- [Text segment]

....

The people of Perthshire take pride in the unions you have formed, not merely as demonstrations of local partiality, but because love of country is a normal condition in man, and the lack of it indicates a turning aside. Lord Byron has written,

England, with all thy faults I love thee still.

Robert Burns in the fulness of his heart says,

Auld Ayr whom ne’er a toun surpasses,
For honest men and honnie lasses.

And in Sir Walter Scott’s famous passage on love of country, he denounces in indignant terms the character of the man in whom it is found wanting,

Breathes there the man with soul so dead,
Who never to himself hath said,
This is my own, my native land!

But in every movement of your societies its presence is manifest, not only as a primary condition, but as a vital, kindred impulse. The bird of passage returns year by year and perches under his native eaves, but the lord of creation goes out for life. He struggles for a name, and a position, and a family carriage, and to the scene of that struggle he becomes partially naturalised, but still retains in its pristine force the love of his birth-place, and of the companions of his youthful days. It is highly gratifying to all who remain as fixed denizens of our interesting county, to hear from day to day that groups of intellectual citizens are being formed in the more important business communities of our immediate country for social and generous purposes connected with it, and that their sentiments have been echoed from every land to which a Perthshire man has found his way, and that embraces a wide area.

....

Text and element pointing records
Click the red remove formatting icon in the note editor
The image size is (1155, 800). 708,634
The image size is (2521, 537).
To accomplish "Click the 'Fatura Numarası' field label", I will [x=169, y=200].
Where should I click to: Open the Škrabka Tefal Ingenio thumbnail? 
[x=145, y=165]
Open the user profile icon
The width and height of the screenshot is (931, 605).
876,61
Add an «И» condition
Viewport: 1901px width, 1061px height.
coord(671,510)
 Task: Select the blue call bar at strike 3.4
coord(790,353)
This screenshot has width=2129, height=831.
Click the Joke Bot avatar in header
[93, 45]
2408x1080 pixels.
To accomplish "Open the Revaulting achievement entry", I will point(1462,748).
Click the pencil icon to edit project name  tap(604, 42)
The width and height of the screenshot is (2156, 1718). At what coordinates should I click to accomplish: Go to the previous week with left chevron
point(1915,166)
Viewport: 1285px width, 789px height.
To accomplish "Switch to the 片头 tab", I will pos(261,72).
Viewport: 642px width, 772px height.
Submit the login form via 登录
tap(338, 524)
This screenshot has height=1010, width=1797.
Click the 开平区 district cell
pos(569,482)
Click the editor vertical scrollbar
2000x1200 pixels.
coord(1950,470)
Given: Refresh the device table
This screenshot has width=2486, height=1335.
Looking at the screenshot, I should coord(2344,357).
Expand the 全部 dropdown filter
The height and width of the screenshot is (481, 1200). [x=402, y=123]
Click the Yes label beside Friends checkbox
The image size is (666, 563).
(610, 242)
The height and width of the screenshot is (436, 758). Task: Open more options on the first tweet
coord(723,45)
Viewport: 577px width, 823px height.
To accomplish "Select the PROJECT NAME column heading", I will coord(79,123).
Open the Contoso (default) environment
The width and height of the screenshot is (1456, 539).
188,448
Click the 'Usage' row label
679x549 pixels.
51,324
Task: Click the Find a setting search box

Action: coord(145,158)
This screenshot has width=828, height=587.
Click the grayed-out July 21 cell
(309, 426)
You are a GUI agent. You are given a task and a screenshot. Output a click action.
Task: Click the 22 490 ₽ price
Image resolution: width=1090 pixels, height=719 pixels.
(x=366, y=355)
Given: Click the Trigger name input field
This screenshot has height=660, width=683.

....

- [Task set]
[1] From the Perthshire address, write out the passage starting with "The people of" and going on through "my native land!".
[2] Render this sentence from the Perthshire address in Spanish: "The bird of passage returns year by year and perches under his native eaves, but the lord of creation goes out for life."

- [Response list]
[1]
The people of Perthshire take pride in the unions you have formed, not merely as demonstrations of local partiality, but because love of country is a normal condition in man, and the lack of it indicates a turning aside. Lord Byron has written,

England, with all thy faults I love thee still.

Robert Burns in the fulness of his heart says,

Auld Ayr whom ne’er a toun surpasses,
For honest men and honnie lasses.

And in Sir Walter Scott’s famous passage on love of country, he denounces in indignant terms the character of the man in whom it is found wanting,

Breathes there the man with soul so dead,
Who never to himself hath said,
This is my own, my native land!

[2] El ave de paso regresa año tras año y se posa bajo sus aleros natales, pero el señor de la creación se marcha de por vida.